“变味”的师生关系:上学就是上班,导师就是老板

发布时间:2018-11-28

近日,多地相继出台“十不准”政策,为高校导师的职业道德规范划定“红线”。其中不准安排学生承担属于私人领域和家庭生活的事务、不准强行安排学生在与自己有利益关联的单位从事与学业无关的劳动等规定,可谓直戳现实痛点。


近年来,有关师生关系的负面新闻屡见不鲜,例如:南京邮电大学研究生蒋华文因不堪导师压榨在校园内坠亡;华东理工大学研究生命丧导师参股工厂等等。

次多地出台“十不准”政策,应该说有总比没有好,需要给予肯定支持。但这十不准”准则中,许多原本属于教师职业修养职业规范内容,甚至有的属于做人的起码道德修养,而今却需要出准则约束,不仅说明“十不准”的重要性,也表明了商业化环境下,高校对教师队伍管理约束鞭长莫及的无奈一面... 


中国导师制度的由来

中国早在1938年就正式引入了导师制,当时规定导师必须对学生的思想、行为、学业和身心进行全面指导。

但也正是这项制度给广大教师和学生带来额外的行政工作和思想负担:

一方面,导师必须定期记录学生的各项情况,并进行书面汇报,有监控学生之嫌疑;

另一方面,学生毕业后的言行也要曾经的导师承担连带责任,令教师承担极大的政治压力。1945年,教育部正式废除导师制。


改革开放之后,导师制又重新纳入中国高等教育体制,最初是在博士阶段开始实行。

1993年开始,博士生导师聘任的权限下放到地方高校的博士点。博士生导师审批的行政程序不断简化,但对导师的职称、学历和科研资历要求却不断提高,强化了导师资质审核,与此同时,缺乏对导师有效的监督管理和评价机制。
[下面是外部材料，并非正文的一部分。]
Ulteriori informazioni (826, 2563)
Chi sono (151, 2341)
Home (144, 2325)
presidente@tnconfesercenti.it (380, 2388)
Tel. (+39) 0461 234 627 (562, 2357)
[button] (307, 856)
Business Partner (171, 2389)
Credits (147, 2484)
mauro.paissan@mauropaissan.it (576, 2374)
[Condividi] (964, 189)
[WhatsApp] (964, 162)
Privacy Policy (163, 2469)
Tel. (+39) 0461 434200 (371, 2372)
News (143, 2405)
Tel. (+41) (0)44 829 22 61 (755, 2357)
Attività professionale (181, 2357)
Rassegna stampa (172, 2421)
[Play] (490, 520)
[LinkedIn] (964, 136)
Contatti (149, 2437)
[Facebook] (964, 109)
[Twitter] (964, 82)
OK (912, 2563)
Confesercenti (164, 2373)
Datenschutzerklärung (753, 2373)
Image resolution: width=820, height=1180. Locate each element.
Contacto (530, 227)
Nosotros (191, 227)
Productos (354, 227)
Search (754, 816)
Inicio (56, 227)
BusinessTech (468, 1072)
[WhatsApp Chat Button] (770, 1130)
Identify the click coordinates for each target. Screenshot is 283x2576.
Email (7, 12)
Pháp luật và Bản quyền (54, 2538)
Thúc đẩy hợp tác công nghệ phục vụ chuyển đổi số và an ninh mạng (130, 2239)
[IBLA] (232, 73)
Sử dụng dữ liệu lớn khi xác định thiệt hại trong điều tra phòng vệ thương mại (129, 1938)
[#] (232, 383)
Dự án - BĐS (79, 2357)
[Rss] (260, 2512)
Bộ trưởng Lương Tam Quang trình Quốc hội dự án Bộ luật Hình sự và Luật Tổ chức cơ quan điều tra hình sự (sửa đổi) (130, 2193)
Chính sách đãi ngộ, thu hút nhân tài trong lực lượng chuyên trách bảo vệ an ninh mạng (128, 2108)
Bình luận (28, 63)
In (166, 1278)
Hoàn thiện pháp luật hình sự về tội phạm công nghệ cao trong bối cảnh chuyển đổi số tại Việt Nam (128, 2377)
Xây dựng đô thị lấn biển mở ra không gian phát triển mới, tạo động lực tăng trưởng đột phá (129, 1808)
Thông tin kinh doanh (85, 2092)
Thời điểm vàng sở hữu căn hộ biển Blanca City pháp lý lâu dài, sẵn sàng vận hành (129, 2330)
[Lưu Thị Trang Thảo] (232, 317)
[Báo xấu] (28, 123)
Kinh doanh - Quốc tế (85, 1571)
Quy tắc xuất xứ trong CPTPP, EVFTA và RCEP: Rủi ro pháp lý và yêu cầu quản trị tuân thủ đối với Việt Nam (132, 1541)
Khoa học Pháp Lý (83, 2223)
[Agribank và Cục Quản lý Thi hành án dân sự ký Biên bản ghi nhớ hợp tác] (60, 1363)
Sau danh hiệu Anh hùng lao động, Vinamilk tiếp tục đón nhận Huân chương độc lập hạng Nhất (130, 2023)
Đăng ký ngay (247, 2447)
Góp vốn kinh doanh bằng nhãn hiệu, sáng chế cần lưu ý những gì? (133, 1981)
很多高校教师的终极职业目标往往是成为博士生导师,因为博导资格在中国的语境下,不仅是一个工作岗位,而且一种行政头衔、职业荣誉和资质等级。


为何师生关系会“变味”?

一方面随着高等教育的不断扩招,导致师生比严重不平衡,高校教师的教学和科研任务本身就重,难以抽出充足时间为学生提供服务。

另一方面,指导教师的岗位津贴标准极低,难以形成激励机制。站在教师的角度,让学生参与到科研工作之中,分担科研压力,提供低廉甚至免费的学术劳动,成为了指导实际的驱动力。

而随着高校以论文数量与课题项目为核心的工作绩效考评体系的建立,教学工作和社会服务迅速变为边缘工作,科研成果才是关键绩效指标。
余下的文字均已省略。